[INSTRUCTIONS TO FOLLOW]
If a line contains "The height and width of the screenshot is (629, 430).", it is the last one to write out; begin with the first line of the records and copy each exactly.

########################################

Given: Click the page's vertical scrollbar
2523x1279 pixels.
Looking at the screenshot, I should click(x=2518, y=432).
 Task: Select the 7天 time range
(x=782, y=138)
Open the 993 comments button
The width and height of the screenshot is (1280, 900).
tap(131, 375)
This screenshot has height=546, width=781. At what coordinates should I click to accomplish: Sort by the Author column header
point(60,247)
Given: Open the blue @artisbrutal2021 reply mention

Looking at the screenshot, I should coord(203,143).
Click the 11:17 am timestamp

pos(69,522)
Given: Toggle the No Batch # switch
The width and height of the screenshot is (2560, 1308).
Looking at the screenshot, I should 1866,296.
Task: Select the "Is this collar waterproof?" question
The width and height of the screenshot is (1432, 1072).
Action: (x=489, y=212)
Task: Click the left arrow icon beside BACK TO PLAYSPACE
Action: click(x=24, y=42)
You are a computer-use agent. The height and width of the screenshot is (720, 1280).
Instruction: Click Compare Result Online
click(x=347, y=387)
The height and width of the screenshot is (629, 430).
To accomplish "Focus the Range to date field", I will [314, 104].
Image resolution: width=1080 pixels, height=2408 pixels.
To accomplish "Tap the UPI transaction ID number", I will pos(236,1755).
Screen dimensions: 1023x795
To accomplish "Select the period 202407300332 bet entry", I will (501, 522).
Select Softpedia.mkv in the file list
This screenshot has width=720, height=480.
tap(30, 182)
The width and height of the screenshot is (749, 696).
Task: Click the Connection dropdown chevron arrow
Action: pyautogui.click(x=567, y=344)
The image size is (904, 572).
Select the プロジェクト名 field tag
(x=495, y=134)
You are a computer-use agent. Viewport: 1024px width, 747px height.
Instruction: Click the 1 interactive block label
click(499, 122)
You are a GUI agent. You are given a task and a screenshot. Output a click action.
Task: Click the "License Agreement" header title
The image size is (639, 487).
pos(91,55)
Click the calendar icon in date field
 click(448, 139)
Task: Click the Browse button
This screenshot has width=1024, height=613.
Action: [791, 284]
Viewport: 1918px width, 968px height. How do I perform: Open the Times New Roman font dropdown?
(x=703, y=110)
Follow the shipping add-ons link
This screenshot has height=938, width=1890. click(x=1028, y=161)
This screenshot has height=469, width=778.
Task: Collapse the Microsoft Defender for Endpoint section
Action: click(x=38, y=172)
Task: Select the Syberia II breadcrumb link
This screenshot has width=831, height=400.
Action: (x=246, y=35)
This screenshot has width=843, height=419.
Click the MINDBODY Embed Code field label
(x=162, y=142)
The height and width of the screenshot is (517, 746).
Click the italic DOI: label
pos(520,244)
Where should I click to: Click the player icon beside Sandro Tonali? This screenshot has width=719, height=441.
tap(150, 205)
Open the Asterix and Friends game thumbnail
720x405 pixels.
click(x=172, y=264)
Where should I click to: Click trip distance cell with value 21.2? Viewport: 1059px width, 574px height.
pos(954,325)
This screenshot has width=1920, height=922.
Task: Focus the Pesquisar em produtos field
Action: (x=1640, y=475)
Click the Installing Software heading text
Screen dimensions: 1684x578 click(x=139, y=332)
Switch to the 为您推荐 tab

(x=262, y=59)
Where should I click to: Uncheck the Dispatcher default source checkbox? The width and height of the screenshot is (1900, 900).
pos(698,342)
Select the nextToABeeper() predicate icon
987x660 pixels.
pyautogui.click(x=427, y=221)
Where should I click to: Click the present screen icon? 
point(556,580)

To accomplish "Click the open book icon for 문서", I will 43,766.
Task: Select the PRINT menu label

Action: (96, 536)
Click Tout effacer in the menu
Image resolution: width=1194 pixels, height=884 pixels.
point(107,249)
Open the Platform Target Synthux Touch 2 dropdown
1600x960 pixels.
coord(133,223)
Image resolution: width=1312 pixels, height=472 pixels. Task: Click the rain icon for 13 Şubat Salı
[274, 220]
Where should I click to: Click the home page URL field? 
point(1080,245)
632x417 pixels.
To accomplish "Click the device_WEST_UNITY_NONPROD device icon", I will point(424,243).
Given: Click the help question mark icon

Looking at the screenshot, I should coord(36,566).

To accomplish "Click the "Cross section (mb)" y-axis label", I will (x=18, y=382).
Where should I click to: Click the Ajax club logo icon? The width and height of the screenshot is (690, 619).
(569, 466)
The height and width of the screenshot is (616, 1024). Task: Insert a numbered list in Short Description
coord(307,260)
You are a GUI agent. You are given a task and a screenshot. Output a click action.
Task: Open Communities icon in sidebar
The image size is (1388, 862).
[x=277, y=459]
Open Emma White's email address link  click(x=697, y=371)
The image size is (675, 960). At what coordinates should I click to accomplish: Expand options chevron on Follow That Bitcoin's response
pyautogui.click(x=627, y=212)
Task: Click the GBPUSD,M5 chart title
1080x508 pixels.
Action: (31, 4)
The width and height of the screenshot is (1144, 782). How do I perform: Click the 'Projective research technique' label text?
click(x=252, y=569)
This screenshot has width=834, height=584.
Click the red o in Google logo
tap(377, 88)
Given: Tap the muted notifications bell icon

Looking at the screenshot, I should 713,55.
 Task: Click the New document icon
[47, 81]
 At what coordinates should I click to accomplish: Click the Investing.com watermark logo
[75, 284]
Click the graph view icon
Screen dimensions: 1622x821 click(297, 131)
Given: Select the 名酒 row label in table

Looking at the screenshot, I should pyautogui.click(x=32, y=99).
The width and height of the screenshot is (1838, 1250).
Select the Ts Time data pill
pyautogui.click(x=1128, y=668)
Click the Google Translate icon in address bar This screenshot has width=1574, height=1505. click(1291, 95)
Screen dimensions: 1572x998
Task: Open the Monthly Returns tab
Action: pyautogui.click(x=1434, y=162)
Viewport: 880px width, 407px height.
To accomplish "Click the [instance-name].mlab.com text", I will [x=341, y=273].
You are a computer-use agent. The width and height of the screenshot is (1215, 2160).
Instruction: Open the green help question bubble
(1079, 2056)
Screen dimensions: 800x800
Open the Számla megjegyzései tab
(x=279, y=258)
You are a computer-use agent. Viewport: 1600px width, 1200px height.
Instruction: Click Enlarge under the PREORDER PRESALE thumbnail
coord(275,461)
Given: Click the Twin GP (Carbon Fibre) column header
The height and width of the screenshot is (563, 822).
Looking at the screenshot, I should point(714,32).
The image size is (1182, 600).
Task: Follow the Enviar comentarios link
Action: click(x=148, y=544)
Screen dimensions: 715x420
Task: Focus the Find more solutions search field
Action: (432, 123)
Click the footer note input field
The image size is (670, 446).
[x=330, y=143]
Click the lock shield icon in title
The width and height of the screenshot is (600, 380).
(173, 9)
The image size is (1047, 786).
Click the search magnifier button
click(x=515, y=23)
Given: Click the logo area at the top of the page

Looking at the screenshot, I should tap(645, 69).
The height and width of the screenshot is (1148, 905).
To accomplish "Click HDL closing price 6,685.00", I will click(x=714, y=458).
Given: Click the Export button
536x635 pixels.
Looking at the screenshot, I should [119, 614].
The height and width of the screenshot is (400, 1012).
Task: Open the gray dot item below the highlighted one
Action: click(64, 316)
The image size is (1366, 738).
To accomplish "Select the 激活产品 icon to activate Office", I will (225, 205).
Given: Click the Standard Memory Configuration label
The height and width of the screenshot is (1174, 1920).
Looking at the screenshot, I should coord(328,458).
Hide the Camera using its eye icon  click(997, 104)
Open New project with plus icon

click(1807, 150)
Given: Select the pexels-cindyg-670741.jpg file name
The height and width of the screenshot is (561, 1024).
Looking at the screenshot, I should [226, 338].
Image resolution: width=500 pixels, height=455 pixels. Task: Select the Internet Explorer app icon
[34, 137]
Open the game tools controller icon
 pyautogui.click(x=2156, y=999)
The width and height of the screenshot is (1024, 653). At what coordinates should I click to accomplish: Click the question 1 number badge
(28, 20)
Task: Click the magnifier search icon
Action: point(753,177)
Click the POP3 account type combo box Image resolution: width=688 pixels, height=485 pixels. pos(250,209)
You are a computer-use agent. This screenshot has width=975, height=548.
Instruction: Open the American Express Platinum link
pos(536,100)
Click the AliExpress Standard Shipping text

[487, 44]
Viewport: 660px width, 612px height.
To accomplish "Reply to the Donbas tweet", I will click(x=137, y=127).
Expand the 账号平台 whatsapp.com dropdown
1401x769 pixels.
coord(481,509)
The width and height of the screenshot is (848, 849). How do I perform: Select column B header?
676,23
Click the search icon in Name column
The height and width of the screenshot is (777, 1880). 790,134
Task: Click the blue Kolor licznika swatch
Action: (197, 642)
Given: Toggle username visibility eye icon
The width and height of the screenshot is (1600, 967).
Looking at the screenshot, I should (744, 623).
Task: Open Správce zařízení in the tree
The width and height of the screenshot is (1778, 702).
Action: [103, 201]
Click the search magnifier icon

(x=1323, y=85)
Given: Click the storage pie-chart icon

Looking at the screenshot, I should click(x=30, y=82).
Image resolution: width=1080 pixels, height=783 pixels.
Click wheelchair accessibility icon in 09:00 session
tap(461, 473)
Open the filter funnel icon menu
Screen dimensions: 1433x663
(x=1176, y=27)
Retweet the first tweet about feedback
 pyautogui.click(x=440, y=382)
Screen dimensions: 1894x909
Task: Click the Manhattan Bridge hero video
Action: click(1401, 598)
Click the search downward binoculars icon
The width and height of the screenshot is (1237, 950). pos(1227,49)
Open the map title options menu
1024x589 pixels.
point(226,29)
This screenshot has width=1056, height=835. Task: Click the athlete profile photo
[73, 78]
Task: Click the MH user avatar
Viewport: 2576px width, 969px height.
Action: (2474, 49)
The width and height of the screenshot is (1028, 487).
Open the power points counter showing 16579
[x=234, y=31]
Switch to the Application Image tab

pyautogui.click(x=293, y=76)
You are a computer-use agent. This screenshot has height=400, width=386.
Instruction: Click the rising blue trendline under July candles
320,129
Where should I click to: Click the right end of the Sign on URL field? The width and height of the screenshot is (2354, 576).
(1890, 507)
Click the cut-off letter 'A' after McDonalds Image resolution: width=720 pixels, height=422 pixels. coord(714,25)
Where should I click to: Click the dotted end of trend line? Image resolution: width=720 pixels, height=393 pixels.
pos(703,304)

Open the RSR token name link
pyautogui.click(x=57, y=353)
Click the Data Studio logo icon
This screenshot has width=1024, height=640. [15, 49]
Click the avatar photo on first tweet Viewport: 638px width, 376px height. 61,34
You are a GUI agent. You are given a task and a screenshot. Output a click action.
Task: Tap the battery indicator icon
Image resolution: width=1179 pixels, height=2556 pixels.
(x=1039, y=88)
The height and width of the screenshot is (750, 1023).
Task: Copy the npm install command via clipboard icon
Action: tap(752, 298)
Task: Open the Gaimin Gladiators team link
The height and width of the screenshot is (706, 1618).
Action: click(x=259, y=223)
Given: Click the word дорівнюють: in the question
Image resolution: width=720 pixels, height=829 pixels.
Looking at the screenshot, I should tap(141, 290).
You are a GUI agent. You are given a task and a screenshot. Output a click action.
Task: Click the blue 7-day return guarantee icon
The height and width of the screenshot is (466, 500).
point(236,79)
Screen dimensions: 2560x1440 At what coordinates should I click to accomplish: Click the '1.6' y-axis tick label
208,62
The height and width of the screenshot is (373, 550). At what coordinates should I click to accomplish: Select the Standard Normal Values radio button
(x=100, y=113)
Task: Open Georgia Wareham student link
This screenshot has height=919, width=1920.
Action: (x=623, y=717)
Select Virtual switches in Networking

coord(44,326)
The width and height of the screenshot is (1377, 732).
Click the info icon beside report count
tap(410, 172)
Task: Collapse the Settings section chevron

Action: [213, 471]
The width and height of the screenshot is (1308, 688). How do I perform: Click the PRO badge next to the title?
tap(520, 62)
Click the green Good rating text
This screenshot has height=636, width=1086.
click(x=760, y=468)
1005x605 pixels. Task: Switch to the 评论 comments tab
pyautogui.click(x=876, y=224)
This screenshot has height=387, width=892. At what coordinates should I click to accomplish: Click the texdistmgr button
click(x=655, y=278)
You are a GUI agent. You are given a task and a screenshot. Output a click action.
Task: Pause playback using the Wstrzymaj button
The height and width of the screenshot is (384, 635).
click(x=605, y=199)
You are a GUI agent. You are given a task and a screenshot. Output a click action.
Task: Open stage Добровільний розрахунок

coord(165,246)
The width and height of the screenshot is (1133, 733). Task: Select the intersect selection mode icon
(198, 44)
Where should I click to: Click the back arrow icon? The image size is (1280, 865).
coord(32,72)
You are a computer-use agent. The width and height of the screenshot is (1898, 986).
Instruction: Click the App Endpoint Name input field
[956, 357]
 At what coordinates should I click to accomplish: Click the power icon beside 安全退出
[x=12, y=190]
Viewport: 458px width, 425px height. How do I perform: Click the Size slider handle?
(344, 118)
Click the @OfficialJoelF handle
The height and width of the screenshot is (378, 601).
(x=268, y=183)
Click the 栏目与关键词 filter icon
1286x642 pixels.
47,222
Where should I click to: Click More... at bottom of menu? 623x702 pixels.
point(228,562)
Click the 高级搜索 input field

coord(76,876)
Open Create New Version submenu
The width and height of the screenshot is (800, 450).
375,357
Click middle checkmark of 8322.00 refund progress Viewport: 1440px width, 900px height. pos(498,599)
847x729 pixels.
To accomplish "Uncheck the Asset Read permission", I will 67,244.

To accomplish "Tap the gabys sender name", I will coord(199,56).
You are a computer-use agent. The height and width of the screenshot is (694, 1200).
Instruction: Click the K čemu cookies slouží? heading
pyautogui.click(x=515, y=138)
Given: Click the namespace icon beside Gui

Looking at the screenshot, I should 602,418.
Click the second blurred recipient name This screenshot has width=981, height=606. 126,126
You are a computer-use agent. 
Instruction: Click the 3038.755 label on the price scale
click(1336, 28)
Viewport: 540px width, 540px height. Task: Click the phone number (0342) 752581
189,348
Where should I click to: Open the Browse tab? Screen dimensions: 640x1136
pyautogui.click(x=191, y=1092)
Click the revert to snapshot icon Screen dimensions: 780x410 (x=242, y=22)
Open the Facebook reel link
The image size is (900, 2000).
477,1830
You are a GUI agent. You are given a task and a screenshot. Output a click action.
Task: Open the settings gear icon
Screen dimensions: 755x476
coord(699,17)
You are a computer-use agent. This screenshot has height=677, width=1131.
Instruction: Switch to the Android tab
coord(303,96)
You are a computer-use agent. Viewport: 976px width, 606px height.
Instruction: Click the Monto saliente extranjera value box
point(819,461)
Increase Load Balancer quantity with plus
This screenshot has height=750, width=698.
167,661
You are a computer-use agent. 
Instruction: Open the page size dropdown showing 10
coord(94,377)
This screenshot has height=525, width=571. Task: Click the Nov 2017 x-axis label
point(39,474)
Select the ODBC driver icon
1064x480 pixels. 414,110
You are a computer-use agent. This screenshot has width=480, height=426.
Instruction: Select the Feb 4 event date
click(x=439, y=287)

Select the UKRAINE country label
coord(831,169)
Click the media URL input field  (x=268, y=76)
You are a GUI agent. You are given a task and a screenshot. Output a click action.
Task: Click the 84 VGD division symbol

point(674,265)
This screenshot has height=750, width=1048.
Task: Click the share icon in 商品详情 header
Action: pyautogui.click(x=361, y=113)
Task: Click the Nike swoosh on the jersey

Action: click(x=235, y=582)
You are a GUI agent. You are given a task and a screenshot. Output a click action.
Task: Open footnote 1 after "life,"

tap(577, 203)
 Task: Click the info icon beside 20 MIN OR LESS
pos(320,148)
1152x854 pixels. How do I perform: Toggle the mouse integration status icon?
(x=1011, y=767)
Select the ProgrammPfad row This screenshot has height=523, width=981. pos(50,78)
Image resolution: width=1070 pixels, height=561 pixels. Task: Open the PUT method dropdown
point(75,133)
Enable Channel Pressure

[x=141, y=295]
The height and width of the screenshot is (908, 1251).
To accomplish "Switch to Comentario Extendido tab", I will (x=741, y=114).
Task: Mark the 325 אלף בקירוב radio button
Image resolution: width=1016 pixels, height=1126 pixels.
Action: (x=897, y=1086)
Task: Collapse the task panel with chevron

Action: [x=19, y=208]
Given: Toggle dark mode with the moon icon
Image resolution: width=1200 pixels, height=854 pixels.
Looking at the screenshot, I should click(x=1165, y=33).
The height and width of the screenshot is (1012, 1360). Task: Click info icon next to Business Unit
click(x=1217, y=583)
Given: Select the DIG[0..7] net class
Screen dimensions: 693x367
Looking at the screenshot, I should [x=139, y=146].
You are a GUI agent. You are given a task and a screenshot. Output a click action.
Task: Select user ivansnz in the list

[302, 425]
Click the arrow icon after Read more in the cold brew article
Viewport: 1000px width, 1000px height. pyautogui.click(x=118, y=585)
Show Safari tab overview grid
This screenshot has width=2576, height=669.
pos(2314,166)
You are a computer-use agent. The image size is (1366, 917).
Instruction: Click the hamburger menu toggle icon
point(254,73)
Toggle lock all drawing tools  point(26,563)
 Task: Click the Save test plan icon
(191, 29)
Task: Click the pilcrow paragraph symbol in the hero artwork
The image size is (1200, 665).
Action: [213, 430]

########################################

[EXPECTED ANSWER]
Given: Click the page's vertical scrollbar
2523x1279 pixels.
Looking at the screenshot, I should click(x=2518, y=432).
 Task: Select the 7天 time range
(x=782, y=138)
Open the 993 comments button
The width and height of the screenshot is (1280, 900).
tap(131, 375)
This screenshot has height=546, width=781. At what coordinates should I click to accomplish: Sort by the Author column header
point(60,247)
Given: Open the blue @artisbrutal2021 reply mention

Looking at the screenshot, I should coord(203,143).
Click the 11:17 am timestamp

pos(69,522)
Given: Toggle the No Batch # switch
The width and height of the screenshot is (2560, 1308).
Looking at the screenshot, I should 1866,296.
Task: Select the "Is this collar waterproof?" question
The width and height of the screenshot is (1432, 1072).
Action: (x=489, y=212)
Task: Click the left arrow icon beside BACK TO PLAYSPACE
Action: click(x=24, y=42)
You are a computer-use agent. The height and width of the screenshot is (720, 1280).
Instruction: Click Compare Result Online
click(x=347, y=387)
The height and width of the screenshot is (629, 430).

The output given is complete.